• _How to complete this task_
Check each line of the material below, and copy it if it holds the string "value".

• _Records_
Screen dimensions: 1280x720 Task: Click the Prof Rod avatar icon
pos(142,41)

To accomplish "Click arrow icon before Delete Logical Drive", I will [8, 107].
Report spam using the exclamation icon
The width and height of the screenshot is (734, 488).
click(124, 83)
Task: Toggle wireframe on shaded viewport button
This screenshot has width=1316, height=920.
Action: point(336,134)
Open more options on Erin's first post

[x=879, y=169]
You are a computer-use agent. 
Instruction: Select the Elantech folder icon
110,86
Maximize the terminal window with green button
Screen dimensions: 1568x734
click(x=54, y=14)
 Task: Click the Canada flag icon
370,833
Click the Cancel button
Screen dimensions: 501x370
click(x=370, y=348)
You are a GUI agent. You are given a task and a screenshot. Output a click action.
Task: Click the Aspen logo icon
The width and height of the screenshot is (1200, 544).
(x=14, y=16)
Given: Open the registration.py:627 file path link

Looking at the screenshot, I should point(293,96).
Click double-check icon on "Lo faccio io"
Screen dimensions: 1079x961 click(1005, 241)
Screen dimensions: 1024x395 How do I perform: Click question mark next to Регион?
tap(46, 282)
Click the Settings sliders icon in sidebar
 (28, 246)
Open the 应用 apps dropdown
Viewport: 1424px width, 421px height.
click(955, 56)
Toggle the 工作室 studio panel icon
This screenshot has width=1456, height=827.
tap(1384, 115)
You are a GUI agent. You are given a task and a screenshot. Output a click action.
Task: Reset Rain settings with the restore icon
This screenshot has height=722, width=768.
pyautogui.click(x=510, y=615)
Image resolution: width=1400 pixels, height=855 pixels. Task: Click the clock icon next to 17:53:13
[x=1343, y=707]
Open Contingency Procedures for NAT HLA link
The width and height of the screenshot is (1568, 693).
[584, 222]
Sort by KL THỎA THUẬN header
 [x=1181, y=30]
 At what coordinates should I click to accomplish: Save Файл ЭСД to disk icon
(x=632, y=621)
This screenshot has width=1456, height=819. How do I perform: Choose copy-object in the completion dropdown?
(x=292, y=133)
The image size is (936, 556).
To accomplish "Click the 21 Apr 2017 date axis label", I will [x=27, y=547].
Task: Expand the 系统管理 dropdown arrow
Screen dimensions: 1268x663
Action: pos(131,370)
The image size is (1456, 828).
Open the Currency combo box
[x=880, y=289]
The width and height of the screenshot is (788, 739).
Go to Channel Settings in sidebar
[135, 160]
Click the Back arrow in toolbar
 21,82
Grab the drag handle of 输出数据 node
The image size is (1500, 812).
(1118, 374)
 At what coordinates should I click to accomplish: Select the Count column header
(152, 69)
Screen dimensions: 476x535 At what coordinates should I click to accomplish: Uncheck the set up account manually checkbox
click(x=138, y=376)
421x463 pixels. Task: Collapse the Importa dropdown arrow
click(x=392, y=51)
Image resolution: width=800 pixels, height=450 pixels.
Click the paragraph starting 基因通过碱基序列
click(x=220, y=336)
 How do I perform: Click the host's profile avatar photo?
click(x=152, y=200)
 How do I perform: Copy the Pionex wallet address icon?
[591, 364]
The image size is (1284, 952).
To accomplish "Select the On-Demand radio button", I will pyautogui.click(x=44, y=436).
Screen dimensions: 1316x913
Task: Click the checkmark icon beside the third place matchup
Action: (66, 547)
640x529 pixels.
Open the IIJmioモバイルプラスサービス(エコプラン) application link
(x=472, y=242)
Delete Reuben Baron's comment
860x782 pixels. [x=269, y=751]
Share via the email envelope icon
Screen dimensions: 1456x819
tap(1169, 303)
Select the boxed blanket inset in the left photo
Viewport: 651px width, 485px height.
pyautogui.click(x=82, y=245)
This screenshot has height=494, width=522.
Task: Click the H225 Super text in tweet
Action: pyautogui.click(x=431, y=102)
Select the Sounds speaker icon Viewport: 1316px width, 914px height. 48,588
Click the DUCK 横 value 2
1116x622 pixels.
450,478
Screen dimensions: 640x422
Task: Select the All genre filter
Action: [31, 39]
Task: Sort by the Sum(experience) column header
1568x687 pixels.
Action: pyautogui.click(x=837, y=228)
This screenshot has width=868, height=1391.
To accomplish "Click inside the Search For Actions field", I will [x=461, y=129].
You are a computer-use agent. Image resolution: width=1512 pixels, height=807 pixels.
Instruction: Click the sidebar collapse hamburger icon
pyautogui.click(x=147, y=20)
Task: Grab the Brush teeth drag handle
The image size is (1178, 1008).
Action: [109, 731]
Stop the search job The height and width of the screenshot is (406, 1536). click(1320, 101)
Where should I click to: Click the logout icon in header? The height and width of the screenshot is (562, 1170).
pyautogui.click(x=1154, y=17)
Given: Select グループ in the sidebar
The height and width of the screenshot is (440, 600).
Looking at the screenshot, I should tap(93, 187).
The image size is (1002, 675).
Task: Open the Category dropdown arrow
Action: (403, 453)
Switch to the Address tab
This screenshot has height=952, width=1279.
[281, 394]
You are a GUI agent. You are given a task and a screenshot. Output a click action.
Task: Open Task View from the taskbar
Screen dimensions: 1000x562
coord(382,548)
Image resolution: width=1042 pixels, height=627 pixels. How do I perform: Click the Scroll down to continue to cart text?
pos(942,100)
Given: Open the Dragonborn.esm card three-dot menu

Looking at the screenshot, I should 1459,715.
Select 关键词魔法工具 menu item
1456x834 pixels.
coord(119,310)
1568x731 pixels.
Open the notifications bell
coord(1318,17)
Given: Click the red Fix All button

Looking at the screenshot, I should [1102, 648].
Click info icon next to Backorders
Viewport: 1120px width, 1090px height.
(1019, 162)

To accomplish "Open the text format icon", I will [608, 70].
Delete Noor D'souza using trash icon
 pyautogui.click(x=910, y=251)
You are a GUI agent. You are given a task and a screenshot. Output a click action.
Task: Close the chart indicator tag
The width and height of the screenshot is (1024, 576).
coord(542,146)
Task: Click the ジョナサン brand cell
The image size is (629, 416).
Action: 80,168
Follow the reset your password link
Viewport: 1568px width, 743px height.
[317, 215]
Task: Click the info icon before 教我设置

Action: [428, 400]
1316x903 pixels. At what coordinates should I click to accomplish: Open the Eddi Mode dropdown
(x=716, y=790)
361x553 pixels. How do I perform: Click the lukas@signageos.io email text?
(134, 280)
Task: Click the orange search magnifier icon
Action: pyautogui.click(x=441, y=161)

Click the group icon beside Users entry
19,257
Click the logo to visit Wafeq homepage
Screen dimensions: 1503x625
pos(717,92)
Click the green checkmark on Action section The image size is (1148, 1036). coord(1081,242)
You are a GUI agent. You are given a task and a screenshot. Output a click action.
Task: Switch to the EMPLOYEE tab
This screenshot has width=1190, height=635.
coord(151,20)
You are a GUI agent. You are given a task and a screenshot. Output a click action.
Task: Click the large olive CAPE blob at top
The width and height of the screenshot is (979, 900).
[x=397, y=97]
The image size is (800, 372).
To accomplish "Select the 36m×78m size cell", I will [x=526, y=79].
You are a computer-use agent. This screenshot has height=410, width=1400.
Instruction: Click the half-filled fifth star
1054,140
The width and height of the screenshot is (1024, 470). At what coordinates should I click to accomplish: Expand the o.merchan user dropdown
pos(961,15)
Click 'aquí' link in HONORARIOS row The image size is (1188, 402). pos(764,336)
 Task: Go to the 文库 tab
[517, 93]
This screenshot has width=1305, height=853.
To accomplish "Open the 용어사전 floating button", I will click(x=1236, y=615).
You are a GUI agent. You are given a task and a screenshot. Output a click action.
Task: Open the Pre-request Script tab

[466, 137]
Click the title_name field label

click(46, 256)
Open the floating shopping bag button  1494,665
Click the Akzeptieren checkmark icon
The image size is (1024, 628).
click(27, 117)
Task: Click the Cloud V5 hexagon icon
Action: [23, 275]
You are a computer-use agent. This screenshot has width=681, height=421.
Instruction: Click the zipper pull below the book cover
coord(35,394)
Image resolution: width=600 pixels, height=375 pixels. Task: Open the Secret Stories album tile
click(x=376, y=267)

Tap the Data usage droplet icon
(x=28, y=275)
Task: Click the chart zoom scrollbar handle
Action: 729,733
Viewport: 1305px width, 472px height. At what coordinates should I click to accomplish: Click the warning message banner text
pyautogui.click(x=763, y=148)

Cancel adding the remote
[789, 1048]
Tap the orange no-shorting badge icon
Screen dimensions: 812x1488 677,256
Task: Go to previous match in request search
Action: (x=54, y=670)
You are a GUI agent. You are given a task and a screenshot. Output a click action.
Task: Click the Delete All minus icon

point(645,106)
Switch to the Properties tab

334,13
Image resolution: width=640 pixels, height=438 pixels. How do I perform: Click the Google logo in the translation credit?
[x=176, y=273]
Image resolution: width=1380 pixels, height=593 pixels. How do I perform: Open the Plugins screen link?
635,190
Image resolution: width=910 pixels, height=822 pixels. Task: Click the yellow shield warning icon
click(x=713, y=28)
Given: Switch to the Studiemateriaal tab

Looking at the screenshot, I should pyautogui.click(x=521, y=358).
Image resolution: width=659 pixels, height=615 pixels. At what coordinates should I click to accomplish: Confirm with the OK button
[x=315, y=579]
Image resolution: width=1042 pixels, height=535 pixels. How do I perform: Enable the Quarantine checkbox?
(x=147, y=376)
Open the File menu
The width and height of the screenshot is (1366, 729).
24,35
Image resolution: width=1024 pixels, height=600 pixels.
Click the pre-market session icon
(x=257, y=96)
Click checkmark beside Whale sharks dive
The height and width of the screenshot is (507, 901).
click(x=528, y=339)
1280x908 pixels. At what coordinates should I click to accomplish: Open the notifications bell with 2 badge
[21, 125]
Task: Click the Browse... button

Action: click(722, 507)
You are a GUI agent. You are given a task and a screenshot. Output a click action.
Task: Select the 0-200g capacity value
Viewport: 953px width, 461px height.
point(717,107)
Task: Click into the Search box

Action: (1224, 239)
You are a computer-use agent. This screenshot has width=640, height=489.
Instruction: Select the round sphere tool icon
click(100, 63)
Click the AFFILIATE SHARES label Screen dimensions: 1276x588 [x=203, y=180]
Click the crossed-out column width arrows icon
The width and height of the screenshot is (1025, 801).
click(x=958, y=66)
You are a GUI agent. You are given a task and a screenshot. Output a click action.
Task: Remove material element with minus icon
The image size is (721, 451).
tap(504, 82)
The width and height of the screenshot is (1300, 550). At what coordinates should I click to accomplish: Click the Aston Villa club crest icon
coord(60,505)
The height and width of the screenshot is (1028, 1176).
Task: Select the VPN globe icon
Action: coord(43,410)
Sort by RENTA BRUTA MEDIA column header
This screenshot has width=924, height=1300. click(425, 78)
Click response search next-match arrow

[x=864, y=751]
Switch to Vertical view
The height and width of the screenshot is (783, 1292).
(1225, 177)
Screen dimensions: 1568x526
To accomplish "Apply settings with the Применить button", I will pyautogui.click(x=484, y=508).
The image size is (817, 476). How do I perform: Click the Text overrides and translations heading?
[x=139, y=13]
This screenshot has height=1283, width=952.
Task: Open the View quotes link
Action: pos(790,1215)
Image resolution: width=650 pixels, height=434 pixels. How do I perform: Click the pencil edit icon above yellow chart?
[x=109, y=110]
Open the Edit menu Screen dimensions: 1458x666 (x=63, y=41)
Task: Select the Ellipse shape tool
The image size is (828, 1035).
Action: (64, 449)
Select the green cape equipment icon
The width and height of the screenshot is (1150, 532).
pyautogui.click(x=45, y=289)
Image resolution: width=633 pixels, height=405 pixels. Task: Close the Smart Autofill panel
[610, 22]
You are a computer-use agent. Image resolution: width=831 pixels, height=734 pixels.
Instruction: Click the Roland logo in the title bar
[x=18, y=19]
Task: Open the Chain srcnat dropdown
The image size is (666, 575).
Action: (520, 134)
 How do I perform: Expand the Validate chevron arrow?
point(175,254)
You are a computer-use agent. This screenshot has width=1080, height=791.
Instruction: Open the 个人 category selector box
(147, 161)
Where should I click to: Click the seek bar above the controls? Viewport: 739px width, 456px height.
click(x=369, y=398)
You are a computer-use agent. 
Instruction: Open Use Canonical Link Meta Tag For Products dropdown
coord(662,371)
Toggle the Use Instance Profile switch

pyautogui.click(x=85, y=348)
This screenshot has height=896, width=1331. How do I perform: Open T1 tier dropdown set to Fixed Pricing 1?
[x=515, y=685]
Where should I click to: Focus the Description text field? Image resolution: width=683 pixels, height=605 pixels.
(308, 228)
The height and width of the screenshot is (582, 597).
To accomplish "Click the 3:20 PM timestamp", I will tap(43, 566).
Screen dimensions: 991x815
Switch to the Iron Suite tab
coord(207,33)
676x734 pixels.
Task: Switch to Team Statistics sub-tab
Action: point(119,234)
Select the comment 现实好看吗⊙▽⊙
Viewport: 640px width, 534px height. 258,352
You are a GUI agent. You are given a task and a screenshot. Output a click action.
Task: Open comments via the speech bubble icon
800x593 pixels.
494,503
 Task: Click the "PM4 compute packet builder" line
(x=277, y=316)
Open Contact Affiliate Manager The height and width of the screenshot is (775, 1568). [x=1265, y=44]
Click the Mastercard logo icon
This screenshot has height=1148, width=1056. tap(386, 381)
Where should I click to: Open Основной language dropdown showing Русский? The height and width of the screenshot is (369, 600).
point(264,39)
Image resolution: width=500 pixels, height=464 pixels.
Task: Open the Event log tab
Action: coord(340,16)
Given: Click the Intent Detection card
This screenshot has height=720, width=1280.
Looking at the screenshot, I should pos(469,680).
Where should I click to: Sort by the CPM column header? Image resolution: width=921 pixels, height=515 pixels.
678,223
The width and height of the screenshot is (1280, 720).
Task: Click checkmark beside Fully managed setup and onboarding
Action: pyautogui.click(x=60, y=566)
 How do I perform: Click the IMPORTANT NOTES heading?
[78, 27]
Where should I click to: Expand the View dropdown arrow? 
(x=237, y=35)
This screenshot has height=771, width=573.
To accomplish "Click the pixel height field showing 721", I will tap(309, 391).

• _Solution to the exercise_
Click the DUCK 横 value 2
Task: Select the 0-200g capacity value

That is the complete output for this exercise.